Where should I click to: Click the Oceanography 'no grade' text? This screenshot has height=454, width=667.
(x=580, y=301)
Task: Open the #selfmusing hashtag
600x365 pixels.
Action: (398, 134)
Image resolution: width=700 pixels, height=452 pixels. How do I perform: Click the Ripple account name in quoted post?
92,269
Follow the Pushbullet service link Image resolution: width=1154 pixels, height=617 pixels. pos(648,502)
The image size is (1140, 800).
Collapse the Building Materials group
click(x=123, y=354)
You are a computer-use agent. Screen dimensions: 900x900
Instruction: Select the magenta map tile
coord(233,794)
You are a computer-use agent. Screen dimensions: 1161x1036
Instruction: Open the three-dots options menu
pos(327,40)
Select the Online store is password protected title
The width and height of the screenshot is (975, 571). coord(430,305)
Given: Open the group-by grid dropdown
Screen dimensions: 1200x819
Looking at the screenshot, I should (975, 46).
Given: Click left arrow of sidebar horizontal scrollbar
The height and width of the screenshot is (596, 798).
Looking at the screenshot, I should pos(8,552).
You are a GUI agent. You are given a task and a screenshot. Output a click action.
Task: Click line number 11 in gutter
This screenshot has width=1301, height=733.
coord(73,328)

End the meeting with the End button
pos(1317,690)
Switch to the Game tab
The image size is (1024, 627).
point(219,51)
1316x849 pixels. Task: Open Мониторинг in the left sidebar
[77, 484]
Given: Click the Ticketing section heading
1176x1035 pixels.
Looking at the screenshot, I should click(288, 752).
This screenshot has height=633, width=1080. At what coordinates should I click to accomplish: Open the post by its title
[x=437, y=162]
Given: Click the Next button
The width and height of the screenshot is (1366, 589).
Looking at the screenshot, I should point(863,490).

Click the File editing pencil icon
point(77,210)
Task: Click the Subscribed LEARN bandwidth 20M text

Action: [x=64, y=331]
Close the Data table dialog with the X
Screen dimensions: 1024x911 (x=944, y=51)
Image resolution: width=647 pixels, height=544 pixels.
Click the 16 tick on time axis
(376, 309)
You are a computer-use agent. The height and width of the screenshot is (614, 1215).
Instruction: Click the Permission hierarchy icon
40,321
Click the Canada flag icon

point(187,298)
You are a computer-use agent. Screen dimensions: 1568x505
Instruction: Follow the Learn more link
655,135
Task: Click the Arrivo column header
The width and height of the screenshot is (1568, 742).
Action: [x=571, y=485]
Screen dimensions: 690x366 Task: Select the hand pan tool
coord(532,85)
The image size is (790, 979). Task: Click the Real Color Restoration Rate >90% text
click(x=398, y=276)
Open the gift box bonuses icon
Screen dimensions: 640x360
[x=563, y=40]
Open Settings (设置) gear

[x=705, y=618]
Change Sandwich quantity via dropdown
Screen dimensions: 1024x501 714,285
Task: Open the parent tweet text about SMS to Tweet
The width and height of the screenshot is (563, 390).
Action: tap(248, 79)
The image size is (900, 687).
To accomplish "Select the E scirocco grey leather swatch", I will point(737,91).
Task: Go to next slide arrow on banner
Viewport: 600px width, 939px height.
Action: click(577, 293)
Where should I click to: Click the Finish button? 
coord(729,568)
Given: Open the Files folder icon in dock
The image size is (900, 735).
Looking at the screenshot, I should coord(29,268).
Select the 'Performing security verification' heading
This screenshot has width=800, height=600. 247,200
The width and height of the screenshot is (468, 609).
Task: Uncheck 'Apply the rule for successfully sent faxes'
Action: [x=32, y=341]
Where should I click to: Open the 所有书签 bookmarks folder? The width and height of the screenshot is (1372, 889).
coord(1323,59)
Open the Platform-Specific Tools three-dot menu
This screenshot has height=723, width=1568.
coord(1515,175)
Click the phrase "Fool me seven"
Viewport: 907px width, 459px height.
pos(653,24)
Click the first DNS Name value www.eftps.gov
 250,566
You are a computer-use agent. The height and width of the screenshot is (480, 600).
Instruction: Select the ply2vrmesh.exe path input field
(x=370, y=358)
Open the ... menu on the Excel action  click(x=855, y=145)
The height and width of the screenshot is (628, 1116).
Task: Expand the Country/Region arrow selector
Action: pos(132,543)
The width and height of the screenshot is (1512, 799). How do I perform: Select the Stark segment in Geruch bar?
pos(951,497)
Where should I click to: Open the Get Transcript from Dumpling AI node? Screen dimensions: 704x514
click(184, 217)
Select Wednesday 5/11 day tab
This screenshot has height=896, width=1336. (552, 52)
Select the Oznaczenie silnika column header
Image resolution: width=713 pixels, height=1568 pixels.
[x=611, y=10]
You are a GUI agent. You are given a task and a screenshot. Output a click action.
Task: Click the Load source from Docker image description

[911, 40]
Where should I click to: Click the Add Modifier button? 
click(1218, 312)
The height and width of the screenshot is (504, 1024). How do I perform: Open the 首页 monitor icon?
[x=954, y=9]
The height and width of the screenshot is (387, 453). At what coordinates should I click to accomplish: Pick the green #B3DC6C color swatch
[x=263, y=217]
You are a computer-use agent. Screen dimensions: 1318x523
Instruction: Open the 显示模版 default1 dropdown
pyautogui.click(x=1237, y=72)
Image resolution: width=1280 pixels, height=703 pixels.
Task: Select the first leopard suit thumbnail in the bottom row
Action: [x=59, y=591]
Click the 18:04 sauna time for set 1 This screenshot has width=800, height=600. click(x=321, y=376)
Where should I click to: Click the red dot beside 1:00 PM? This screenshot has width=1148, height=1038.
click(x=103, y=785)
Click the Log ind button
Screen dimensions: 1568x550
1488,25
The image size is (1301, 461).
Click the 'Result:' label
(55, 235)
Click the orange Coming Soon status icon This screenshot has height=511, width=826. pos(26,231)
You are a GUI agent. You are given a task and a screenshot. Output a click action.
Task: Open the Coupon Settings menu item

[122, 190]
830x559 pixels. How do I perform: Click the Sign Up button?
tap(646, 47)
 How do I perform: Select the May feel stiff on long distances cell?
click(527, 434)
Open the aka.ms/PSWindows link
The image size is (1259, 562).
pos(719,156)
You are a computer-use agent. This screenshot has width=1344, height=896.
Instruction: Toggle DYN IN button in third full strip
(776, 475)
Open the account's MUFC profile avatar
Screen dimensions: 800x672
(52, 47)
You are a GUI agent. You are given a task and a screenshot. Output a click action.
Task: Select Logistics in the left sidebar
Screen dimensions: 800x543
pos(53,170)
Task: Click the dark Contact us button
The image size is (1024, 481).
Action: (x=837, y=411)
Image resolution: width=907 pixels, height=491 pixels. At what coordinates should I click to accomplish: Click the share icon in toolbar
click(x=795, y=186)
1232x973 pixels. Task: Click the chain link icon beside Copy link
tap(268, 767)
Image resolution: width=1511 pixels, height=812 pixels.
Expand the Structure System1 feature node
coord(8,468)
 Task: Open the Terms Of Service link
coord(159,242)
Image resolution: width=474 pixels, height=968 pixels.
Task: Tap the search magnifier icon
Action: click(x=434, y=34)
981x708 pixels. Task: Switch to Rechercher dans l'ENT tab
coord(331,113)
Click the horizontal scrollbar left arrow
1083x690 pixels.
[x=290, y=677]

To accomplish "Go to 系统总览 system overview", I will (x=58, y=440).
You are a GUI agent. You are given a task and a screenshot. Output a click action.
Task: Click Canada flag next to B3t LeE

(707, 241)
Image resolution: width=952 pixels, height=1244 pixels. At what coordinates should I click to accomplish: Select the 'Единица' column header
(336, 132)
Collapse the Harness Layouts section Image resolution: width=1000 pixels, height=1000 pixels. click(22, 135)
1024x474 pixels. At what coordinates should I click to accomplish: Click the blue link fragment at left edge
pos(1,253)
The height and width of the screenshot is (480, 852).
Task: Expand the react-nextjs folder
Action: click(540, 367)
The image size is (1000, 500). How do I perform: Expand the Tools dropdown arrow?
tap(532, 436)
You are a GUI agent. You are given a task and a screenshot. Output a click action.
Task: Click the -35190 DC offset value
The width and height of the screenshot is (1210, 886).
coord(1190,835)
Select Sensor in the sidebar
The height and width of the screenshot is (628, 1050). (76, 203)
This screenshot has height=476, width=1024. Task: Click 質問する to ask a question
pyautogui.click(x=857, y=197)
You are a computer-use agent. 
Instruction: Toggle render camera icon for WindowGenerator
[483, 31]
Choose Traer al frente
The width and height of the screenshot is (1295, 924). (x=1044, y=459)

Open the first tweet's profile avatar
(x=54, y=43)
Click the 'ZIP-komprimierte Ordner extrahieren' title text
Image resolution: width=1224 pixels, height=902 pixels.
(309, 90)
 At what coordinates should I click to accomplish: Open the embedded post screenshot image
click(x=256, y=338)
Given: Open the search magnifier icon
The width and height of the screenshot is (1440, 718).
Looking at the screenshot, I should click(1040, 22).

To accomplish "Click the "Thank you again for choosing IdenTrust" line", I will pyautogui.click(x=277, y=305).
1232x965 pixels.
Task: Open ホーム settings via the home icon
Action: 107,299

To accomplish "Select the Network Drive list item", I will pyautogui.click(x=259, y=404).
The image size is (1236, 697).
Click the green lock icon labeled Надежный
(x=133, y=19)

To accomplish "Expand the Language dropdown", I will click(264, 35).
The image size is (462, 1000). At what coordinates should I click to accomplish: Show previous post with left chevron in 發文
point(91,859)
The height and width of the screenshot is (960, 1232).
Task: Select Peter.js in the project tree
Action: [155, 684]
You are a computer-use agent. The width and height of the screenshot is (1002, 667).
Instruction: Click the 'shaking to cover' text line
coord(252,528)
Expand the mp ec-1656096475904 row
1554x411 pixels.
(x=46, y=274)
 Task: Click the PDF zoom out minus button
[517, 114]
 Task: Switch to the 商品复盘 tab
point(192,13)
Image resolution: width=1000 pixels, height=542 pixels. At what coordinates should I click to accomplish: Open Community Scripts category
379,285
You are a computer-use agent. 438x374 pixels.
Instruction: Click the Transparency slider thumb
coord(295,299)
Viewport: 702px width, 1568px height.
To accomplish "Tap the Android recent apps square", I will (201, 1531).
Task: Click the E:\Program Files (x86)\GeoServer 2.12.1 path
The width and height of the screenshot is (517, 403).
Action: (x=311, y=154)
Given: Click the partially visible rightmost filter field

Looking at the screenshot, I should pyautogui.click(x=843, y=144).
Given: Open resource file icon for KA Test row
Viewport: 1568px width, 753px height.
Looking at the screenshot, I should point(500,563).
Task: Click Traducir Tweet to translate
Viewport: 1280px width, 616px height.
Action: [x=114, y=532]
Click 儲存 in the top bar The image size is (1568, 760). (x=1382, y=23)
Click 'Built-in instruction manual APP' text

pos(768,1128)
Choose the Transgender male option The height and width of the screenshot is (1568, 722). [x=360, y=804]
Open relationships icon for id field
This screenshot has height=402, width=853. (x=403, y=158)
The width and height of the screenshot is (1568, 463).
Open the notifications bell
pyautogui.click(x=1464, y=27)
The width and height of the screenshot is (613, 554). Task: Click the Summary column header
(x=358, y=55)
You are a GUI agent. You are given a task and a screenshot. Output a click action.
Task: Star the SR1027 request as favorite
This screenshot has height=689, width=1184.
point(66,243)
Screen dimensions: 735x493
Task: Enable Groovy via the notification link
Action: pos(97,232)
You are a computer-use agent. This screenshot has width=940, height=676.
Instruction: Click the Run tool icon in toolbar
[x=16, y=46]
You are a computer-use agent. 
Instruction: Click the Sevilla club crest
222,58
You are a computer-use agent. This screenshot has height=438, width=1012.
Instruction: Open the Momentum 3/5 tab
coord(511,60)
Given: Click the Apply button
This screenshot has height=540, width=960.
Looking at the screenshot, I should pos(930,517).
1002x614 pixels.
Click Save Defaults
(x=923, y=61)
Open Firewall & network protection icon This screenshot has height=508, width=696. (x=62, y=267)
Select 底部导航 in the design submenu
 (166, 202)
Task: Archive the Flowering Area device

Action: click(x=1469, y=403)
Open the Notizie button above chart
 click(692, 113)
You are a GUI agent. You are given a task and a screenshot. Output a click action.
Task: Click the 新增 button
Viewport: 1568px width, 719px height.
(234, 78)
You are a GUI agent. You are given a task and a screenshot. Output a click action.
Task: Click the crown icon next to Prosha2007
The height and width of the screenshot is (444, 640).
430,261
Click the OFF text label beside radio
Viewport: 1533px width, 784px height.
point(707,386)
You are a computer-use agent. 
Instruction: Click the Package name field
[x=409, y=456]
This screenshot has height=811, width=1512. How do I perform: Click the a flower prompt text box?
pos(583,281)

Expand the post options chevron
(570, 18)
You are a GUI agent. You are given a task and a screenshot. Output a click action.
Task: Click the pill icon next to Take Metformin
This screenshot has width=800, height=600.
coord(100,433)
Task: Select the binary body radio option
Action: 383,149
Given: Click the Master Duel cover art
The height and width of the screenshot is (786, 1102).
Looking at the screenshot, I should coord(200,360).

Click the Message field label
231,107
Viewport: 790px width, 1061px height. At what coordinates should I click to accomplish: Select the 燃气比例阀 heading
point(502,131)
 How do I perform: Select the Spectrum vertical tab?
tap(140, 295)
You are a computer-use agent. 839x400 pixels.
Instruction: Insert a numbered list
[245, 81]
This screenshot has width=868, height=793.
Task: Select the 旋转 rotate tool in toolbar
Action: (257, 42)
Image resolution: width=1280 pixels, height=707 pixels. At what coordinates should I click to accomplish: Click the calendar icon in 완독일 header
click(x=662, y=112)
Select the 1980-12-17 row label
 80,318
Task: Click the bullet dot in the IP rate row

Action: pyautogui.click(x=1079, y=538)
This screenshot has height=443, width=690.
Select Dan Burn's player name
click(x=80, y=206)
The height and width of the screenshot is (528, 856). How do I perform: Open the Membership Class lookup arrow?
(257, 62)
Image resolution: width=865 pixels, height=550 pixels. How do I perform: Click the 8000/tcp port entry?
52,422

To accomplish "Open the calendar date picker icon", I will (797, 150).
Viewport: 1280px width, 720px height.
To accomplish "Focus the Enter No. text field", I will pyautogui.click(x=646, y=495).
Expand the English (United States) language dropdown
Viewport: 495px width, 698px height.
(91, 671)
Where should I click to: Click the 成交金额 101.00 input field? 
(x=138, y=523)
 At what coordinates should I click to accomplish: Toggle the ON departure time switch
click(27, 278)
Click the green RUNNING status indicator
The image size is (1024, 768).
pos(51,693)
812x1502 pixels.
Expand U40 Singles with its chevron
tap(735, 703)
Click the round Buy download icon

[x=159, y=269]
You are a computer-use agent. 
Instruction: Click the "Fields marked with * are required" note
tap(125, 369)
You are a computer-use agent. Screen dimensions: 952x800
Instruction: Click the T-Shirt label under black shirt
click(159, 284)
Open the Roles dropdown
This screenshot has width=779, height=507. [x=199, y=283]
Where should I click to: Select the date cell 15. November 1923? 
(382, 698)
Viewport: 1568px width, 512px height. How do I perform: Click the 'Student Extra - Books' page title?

=======

Among the records above, repeat exactly the line with "Task: Open the #selfmusing hashtag", the line with "You are a computer-use agent. Screen dimensions: 900x900", and every line in between, and only those.

Task: Open the #selfmusing hashtag
600x365 pixels.
Action: (398, 134)
Image resolution: width=700 pixels, height=452 pixels. How do I perform: Click the Ripple account name in quoted post?
92,269
Follow the Pushbullet service link Image resolution: width=1154 pixels, height=617 pixels. pos(648,502)
The image size is (1140, 800).
Collapse the Building Materials group
click(x=123, y=354)
You are a computer-use agent. Screen dimensions: 900x900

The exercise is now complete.